* TASK DETAILS
In the entries below, every line with the string "Close" is to be reported.

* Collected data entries
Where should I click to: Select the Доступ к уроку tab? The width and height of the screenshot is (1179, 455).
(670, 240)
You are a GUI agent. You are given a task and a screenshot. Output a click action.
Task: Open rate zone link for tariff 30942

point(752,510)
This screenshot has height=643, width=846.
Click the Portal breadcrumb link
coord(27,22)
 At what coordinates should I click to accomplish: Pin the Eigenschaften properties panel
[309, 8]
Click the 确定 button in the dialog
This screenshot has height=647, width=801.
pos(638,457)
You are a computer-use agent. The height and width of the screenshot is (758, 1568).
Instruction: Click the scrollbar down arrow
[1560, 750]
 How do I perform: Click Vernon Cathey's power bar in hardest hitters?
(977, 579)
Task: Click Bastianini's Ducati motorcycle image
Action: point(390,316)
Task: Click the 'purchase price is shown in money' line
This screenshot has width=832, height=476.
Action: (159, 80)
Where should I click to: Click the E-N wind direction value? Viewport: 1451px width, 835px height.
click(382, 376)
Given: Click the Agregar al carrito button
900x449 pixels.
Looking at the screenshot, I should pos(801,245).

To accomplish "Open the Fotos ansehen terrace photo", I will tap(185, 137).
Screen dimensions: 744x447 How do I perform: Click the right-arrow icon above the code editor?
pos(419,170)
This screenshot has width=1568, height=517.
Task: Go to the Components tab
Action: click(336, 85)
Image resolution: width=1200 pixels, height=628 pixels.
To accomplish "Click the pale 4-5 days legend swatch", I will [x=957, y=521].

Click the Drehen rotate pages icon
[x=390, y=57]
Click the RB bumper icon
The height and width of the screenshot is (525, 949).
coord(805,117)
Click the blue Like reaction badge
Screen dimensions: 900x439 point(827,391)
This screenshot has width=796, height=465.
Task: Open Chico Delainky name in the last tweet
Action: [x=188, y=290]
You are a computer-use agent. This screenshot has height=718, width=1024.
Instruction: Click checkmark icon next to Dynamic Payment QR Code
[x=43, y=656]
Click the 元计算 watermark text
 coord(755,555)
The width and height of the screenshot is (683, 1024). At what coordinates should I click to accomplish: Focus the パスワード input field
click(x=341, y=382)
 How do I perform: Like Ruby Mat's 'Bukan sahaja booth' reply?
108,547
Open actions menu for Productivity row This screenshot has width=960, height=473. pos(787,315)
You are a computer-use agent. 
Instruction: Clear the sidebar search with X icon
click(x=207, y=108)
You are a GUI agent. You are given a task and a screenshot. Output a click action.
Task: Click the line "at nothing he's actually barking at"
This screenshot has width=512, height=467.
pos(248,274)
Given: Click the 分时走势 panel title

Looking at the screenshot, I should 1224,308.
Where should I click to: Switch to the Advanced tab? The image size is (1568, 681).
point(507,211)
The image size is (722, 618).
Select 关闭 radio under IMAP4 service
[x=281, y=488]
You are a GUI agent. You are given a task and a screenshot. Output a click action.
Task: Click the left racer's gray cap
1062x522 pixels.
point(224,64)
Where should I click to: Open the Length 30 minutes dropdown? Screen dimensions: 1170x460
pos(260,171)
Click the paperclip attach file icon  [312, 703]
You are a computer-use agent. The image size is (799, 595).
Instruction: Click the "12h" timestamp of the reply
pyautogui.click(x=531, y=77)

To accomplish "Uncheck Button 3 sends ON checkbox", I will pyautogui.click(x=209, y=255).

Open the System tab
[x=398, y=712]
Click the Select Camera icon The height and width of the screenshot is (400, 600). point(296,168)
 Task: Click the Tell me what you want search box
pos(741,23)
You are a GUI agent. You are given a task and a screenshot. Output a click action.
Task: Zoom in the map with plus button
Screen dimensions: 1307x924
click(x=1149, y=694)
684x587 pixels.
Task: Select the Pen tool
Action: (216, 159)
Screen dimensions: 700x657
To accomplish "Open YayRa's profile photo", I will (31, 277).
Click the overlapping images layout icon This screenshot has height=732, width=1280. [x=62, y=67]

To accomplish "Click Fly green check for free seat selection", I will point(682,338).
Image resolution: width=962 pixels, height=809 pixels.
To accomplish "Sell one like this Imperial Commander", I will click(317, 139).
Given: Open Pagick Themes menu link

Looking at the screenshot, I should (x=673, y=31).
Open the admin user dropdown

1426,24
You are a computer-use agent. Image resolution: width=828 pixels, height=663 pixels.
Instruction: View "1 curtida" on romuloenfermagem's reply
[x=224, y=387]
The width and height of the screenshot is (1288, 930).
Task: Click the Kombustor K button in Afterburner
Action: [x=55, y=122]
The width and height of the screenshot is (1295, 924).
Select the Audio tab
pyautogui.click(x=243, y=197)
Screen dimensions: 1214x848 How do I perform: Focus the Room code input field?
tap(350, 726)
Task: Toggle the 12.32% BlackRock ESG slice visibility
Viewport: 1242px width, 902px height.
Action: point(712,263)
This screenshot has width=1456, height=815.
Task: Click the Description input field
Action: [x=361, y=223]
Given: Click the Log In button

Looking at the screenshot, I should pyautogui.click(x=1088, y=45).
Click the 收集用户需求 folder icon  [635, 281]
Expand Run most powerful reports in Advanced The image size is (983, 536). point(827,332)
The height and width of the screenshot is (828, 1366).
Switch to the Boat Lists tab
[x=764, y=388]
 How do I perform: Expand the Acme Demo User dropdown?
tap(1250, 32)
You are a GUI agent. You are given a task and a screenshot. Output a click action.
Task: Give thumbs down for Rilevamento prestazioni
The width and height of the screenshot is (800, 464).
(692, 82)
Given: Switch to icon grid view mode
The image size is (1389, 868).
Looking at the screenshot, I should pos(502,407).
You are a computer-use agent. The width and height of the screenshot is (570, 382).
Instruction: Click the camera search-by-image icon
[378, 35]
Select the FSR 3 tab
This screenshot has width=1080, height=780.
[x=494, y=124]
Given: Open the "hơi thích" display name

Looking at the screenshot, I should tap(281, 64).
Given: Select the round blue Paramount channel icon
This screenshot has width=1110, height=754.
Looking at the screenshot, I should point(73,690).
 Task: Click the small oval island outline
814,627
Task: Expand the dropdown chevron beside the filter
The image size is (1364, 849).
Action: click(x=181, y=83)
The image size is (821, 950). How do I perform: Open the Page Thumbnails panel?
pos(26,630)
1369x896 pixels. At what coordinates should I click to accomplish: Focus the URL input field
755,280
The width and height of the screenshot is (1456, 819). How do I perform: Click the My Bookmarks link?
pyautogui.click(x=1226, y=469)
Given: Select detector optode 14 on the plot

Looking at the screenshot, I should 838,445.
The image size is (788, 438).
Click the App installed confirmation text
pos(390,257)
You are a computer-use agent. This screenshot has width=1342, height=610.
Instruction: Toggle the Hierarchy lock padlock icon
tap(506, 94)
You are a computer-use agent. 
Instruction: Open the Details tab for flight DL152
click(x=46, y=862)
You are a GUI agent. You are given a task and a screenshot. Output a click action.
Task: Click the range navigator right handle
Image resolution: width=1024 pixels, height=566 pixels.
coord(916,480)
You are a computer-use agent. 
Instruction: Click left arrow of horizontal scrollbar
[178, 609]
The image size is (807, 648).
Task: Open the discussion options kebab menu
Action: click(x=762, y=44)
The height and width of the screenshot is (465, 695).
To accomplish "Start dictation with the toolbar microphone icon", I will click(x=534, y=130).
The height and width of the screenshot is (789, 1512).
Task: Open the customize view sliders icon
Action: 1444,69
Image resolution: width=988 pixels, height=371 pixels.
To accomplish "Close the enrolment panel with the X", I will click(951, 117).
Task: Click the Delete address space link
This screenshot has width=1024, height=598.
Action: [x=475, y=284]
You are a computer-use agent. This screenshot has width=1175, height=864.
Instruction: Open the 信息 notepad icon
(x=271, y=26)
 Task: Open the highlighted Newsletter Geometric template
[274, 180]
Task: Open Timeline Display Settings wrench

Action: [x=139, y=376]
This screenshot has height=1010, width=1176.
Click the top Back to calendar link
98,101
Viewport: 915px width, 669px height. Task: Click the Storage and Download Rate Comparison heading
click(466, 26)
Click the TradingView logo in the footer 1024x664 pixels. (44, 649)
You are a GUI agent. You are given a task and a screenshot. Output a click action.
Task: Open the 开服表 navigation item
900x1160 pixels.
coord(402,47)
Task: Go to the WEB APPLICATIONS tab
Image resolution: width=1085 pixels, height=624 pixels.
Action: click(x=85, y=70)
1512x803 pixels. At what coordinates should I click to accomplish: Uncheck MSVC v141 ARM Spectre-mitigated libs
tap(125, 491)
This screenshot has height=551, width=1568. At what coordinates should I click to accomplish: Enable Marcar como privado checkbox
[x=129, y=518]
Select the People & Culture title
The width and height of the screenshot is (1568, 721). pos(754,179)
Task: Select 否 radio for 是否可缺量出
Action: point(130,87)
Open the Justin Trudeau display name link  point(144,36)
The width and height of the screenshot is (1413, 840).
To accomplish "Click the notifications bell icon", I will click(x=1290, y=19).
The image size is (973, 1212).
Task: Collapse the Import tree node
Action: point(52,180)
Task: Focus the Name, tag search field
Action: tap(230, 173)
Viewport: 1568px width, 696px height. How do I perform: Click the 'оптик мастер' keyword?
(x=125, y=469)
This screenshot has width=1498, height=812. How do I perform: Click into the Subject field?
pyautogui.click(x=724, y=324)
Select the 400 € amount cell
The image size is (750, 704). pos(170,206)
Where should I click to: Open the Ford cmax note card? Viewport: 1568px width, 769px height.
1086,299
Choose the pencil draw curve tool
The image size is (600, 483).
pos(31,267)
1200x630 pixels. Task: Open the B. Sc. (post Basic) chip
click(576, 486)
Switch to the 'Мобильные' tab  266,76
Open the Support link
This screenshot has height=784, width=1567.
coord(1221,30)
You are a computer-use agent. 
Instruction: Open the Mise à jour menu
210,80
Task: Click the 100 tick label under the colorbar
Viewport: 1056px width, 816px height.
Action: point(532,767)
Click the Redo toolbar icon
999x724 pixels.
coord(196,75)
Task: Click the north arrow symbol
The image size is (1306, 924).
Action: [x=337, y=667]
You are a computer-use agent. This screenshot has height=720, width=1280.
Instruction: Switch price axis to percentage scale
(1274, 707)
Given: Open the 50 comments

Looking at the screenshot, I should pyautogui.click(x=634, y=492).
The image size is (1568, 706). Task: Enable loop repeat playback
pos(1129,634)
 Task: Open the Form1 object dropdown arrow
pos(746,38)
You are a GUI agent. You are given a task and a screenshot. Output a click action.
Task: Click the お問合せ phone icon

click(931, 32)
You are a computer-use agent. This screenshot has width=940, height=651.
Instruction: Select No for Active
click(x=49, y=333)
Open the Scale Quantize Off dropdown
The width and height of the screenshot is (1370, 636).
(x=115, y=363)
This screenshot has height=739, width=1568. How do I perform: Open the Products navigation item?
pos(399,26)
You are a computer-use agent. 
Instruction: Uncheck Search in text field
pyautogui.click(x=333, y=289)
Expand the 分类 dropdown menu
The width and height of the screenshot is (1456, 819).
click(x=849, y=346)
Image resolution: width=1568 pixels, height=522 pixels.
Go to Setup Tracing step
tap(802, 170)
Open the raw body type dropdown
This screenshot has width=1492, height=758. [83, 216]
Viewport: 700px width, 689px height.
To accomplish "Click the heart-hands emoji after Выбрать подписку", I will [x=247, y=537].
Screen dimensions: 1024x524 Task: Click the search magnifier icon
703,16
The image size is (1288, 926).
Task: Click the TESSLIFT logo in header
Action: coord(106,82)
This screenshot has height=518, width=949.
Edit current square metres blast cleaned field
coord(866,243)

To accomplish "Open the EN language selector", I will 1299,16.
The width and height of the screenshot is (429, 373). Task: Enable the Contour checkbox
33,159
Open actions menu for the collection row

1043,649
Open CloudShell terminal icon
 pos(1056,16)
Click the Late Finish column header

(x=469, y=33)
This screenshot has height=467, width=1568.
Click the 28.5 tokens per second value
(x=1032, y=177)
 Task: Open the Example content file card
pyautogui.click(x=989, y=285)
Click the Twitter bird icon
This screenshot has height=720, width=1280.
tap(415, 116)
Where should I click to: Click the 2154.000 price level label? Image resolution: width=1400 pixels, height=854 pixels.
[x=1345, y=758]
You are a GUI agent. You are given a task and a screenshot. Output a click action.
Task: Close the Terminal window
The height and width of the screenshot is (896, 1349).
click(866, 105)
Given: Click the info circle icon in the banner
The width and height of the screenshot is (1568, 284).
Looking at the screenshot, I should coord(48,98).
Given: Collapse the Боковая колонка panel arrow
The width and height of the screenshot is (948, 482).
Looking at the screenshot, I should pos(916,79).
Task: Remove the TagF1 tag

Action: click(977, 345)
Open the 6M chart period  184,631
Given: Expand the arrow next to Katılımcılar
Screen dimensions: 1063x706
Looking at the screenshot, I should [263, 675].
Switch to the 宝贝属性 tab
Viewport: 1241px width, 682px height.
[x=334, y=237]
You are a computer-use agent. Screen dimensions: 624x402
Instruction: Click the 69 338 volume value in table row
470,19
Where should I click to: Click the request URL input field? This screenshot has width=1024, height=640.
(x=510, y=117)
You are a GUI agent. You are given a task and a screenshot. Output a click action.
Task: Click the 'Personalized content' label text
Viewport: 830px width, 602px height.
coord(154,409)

* WRITTEN RESPONSE
To accomplish "Close the enrolment panel with the X", I will click(951, 117).
Task: Close the Terminal window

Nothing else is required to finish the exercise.